En Angleterre, on a vu successivement, par la division du travail et la puissance des machines, le nombre des ouvriers dans certains ateliers diminuer du tiers, de moitié, des trois quarts, des cinq sixièmes ; puis les salaires, décroissant dans la même proportion, tomber de la moyenne de 3 francs par jour à 50 et 30 centimes. Des expulsions de bouches inutiles ont été opérées par des propriétaires sur des provinces entières. Partout la femme, puis l’enfant, ont pris la place de l’homme dans les manufactures. La consommation, dans un peuple appauvri, ne pouvant aller du même pas que la production, celle-ci est obligée d’attendre : il en résulte des chômages réguliers de six semaines, trois mois et six mois par année. La statistique de ces chômages, pour les ouvriers parisiens, a été récemment publiée par un ouvrier, Pierre Vinçard : le détail en est navrant.

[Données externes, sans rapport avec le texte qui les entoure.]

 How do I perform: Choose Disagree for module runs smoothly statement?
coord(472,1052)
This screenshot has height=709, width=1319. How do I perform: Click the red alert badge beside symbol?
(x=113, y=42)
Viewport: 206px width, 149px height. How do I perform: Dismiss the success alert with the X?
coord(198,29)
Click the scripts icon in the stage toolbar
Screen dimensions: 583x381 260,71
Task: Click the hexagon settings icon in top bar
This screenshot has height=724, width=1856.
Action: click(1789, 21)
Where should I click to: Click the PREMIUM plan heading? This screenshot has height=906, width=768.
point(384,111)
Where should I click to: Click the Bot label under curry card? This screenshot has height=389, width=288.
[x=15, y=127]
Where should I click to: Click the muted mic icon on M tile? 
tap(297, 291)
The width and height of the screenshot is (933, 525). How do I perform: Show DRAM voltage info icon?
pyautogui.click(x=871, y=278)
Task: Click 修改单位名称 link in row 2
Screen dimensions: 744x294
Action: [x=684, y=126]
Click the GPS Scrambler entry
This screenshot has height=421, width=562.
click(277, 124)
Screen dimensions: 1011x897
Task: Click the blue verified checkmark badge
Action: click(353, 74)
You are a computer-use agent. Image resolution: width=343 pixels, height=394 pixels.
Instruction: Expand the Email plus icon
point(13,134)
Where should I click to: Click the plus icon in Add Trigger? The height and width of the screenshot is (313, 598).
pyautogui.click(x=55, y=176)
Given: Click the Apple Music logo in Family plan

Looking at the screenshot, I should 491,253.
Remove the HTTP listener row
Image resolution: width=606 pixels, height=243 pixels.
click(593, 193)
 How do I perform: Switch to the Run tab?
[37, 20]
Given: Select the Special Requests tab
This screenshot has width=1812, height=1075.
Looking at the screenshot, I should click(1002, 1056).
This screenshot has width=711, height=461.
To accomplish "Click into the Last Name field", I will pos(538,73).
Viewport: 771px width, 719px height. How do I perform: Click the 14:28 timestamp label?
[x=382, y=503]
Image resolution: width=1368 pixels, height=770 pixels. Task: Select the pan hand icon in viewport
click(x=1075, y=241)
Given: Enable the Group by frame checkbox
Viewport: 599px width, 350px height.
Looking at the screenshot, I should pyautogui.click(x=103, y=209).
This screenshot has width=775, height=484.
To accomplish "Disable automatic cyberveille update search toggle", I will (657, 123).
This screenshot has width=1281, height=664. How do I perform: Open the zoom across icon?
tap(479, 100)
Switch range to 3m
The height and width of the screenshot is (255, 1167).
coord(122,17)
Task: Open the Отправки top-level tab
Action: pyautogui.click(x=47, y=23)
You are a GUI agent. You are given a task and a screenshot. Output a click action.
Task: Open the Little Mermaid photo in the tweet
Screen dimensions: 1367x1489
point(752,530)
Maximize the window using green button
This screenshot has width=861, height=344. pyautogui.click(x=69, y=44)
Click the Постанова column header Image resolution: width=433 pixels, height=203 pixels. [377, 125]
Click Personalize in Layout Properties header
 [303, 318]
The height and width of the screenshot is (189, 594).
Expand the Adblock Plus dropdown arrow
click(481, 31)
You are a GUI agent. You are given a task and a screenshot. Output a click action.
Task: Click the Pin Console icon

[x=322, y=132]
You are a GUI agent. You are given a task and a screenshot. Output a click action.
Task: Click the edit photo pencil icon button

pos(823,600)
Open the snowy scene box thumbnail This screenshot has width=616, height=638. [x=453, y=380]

La modicité du salaire étant en raison de la durée du chômage, on arrive à cette conclusion que certaines ouvrières, gagnant 1 franc par jour, par la raison qu’elles ne chôment que six mois, doivent vivre avec 50 centimes. Voilà le régime auquel est soumise, à Paris une population de 320, 000 âmes. Et il est permis de juger de la situation des classes ouvrières, sur tous les points de la République, d’après cet échantillon.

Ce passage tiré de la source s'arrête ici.